1-3-3 Stratégies de lecture et décision lexicale

Les modèles décrits ci-dessus sont globalement compatibles avec l’effet inhibiteur de la fréquence du voisinage observé dans les tâches de décision lexicale et d’identification perceptive et, en particulier avec l’effet inhibiteur du nombre de voisins des pseudomots dans la tâche de décision lexicale. Dans le modèle AV (Paap et al., 1982), seuls les voisins plus fréquents d’un stimulus mot contribuent à retarder sa reconnaissance. Dans le modèle AI (McClelland & Rumelhart, 1981), l’intervention d’un mécanisme d’inhibition lexicale lors du processus d’identification d’un stimulus mot permet de rendre compte de l’effet inhibiteur du voisinage orthographique. Par ailleurs, le modèle AV prévoit que les pseudomots activent des représentations lexicales selon un mécanisme similaire à celui des mots. D’après Coltheart et al., (1977), déterminer qu’un stimulus n’est pas un mot revient à établir qu’il est absent du lexique. Cette décision peut être obtenue après vérification de toutes les entrées lexicales sélectionnées.
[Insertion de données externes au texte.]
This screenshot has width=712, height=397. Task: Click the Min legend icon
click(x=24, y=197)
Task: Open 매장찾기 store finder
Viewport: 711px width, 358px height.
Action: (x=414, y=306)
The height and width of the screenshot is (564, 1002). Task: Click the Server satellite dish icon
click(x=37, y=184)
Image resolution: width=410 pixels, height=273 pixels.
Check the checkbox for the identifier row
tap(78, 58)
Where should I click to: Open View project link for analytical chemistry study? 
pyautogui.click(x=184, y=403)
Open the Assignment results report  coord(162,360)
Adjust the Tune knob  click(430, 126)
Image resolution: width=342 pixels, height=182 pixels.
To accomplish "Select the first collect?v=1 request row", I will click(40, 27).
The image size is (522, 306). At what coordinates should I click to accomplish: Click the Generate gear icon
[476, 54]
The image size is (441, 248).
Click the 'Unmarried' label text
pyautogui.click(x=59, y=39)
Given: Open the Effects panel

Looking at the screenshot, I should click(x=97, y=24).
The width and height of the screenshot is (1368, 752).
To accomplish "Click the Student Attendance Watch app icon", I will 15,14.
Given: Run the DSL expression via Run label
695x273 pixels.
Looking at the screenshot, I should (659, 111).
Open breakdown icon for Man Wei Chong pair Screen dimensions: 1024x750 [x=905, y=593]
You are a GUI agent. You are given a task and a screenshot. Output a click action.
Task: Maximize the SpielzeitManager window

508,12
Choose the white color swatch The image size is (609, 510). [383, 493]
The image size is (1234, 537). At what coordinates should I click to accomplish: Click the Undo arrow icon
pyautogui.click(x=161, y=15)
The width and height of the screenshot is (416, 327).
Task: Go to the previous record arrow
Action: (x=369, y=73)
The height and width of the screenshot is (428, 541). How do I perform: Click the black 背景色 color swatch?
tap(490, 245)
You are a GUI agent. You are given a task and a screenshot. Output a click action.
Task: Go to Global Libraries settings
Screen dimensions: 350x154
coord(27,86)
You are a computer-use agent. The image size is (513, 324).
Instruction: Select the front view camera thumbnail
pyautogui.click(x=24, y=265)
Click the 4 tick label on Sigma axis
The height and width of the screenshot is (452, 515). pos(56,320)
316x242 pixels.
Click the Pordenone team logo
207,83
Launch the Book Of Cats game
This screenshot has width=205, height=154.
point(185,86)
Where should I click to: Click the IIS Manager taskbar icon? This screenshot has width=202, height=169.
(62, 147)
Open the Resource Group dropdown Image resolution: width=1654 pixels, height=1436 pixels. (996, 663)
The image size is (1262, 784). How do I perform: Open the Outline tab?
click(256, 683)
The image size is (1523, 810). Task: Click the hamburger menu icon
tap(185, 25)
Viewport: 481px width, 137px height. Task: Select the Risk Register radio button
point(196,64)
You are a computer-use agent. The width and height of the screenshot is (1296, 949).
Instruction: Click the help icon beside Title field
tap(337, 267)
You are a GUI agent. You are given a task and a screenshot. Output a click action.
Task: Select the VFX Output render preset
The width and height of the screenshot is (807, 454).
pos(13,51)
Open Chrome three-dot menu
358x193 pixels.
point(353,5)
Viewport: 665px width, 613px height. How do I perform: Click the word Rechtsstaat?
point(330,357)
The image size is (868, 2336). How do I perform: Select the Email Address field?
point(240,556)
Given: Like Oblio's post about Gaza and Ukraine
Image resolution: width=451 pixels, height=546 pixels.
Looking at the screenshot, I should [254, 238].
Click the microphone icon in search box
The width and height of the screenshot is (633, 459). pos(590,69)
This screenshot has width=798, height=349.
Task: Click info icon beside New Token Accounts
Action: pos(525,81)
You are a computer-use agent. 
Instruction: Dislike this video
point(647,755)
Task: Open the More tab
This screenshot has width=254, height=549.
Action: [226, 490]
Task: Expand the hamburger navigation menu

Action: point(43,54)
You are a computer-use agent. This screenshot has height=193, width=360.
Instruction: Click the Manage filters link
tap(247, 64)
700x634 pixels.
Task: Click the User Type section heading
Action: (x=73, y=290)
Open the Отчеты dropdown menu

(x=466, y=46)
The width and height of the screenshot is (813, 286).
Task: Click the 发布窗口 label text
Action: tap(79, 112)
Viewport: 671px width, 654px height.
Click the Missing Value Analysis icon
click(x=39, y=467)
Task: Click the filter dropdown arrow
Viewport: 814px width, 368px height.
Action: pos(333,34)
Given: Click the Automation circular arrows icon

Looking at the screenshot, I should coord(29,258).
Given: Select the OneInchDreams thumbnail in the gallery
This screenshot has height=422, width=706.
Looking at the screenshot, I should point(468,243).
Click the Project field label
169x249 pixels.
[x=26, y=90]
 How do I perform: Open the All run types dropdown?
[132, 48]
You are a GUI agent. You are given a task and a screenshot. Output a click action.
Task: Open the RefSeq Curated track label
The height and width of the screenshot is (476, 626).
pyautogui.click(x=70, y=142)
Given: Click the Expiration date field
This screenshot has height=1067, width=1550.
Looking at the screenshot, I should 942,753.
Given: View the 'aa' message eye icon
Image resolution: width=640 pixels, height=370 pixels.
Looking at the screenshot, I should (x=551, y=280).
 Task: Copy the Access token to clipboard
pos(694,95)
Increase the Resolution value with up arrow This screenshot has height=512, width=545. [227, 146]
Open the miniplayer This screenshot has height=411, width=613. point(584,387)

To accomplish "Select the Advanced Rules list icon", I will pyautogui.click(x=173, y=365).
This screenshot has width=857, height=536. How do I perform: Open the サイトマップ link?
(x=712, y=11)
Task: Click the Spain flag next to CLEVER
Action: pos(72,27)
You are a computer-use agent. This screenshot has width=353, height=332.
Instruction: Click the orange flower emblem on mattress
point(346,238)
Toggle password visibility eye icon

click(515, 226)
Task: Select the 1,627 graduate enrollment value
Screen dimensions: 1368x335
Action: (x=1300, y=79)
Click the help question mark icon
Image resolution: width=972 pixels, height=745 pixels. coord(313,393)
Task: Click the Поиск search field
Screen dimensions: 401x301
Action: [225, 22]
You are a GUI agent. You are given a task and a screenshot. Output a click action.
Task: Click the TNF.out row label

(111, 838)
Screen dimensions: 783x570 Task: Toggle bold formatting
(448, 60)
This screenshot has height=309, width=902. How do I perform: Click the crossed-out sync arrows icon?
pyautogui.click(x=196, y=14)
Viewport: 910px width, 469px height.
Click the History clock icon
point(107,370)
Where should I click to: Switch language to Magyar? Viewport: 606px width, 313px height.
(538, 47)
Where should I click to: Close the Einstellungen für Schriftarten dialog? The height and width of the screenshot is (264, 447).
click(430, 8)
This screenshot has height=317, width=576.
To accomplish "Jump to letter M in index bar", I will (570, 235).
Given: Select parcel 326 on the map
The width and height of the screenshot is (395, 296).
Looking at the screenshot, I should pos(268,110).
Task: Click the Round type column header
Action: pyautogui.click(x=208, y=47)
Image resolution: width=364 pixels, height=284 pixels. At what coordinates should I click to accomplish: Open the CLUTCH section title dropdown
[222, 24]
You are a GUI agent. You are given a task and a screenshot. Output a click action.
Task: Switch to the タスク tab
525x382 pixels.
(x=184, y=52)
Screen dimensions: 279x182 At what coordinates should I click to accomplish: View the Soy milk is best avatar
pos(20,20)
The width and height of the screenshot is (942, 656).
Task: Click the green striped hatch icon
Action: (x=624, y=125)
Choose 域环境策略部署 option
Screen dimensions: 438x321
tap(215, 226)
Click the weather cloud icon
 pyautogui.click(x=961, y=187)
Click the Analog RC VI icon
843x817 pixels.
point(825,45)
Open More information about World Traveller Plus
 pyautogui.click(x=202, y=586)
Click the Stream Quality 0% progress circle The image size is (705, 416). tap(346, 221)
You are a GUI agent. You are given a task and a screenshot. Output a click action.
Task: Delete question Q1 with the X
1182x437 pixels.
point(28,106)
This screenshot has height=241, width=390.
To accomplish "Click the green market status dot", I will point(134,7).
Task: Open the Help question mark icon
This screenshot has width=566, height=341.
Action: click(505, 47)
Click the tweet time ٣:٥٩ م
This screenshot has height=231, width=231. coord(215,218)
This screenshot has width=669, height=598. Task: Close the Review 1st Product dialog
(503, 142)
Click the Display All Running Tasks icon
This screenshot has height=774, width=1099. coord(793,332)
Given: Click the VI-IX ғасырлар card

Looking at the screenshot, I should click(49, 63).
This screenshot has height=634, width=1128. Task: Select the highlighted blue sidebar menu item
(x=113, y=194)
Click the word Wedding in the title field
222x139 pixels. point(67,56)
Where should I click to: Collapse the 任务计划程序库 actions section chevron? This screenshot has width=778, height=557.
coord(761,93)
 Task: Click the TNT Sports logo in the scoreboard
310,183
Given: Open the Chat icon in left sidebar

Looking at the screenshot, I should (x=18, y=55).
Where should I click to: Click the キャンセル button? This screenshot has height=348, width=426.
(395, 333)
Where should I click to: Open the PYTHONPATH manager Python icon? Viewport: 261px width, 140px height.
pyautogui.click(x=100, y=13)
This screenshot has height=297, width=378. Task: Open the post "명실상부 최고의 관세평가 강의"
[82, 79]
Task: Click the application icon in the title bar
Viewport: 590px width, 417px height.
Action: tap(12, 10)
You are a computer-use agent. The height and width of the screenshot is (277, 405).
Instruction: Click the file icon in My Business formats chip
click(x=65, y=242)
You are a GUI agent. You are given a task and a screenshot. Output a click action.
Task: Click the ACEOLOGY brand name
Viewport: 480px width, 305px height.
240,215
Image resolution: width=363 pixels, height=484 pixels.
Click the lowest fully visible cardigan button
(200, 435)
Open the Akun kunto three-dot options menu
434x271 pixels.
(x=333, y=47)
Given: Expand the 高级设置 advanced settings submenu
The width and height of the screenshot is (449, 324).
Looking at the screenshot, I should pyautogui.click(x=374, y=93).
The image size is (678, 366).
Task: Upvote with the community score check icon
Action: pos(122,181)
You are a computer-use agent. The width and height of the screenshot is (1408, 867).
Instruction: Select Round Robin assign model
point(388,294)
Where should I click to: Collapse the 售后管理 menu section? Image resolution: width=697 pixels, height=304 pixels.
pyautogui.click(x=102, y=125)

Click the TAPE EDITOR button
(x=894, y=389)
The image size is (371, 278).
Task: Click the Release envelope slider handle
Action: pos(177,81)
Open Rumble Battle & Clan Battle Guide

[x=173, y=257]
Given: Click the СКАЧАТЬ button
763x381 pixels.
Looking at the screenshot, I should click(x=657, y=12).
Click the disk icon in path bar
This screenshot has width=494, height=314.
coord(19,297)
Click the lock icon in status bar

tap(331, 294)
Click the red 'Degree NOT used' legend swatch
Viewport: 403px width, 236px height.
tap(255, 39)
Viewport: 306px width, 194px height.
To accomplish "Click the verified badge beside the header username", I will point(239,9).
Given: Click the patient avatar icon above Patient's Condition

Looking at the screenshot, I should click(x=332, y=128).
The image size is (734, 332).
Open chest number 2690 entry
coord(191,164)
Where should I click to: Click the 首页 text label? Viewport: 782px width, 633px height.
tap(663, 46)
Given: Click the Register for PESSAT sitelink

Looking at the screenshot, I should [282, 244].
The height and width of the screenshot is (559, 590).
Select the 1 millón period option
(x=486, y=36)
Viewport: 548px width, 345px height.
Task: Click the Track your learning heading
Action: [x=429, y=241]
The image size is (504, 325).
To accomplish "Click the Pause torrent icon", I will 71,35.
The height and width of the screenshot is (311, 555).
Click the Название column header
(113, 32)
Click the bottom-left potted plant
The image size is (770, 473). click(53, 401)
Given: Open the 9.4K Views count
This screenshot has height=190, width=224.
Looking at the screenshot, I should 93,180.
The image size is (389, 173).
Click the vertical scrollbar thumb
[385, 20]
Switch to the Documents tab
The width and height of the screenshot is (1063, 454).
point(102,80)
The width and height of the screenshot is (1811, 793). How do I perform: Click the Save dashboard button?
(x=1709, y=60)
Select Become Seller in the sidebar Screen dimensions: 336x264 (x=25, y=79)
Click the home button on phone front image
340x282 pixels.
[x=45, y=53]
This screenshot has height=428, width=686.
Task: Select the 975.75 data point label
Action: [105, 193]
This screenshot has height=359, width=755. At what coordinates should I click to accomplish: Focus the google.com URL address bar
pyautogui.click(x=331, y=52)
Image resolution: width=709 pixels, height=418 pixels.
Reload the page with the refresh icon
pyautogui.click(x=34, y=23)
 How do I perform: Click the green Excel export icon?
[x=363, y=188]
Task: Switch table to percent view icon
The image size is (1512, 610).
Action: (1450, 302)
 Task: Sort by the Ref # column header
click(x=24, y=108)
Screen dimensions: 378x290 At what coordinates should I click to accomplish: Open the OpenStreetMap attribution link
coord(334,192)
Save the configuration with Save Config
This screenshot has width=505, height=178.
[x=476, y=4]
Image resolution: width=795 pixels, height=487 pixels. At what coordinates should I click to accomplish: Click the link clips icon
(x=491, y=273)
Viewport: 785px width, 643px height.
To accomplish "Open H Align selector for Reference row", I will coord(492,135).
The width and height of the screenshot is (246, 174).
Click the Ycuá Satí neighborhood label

Ainsi, tout voisin orthographique activé, quelle que soit sa fréquence, doit être vérifié et rejeté, ce qui retarde d’autant plus le rejet du pseudomot qu’il possède de mots voisins. Dans le modèle AI, les résultats obtenus pour les pseudomots, dans la tâche de décision lexicale sont généralement attribués à l’activité globale du lexique (niveau mots). Plus un pseudomot produit d’activation dans le lexique, plus il est difficile à rejeter.

Cependant, il est beaucoup plus difficile de réconcilier les modèles AV et AI avec l’effet facilitateur de la densité du voisinage sur la décision lexicale des mots (e.g., Andrews, 1989 ; 1992). Une modification apportée au modèle AV par Paap et Johansen (1994) et au modèle AI par Grainger et Jacobs (1996) consiste à attribuer l’effet facilitateur de la densité du voisinage à un processus propre à la tâche. Ces auteurs postulent que la réponse de décision lexicale est donnée soit sur la base du traitement de vérification lexicale « profond », soit lorsque l’activation produite dans le lexique atteint un seuil critique. Ainsi, en décision lexicale, les participants pourraient ne pas effectuer un traitement complet des stimuli et répondre prématurément sur la base de l’activité globale du lexique, dans ce cas un effet facilitateur de la densité du voisinage émerge. En revanche, dans d’autres circonstances (non précisées par ces auteurs), lorsque les participants effectuent un traitement plus profond des stimuli, un effet inhibiteur de la fréquence du voisinage se produit.

En résumé, la définition traditionnelle du voisinage orthographique prend en compte uniquement les mots voisins qui possèdent exactement le même nombre de lettres que le stimulus. Cette définition est compatible avec les modèles d’accès au lexique privilégiant l’existence d’un processus analytique où les mots sont reconnus sur la base des unités sous-lexicales, les lettres. Selon un postulat commun à ces modèles, la longueur du mot est codée et toutes les lettres d’un mot le sont en fonction de leur position respective à l’intérieur du mot. La représentation du mot cible requièrt alors d’être sélectionnée parmi l’ensemble des candidats lexicaux activés. Deux grandes conceptions théoriques du processus de sélection lexicale sont envisagées. (1) En accord avec l’hypothèse d’inhibition lexicale, les modèles AI supposent que les mot voisins entrent en compétition pour la reconnaissance du mot cible, c’est à dire qu’ils s’inhibent mutuellement. La compétition entre les mots retarde par conséquent l’identification du mot cible et un effet inhibiteur du voisinage émerge (McClelland & Rumelhart, 1981, voir aussi Grainger & Jacobs, 1996 ; Jacobs & Grainger, 1992). (2) Selon le mécanisme de vérification sérielle des modèles AV, les candidats lexicaux sont vérifiés un par un par ordre décroissant de fréquence d’usage des mots. Seuls les candidats lexicaux plus fréquents seraient susceptibles d’interférer avec la reconnaissance du mot cible (Paap et al., 1982). Des extensions récentes des modèles AV et AI ont été élaborées afin de rendre compte des effets spécifiques liés à la tâche de décision lexicale.

Dans l’ensemble, l’hypothèse d’inhibition lexicale semble fournir la meilleure explication des effets de voisinage orthographique lors de la reconnaissance des mots écrits.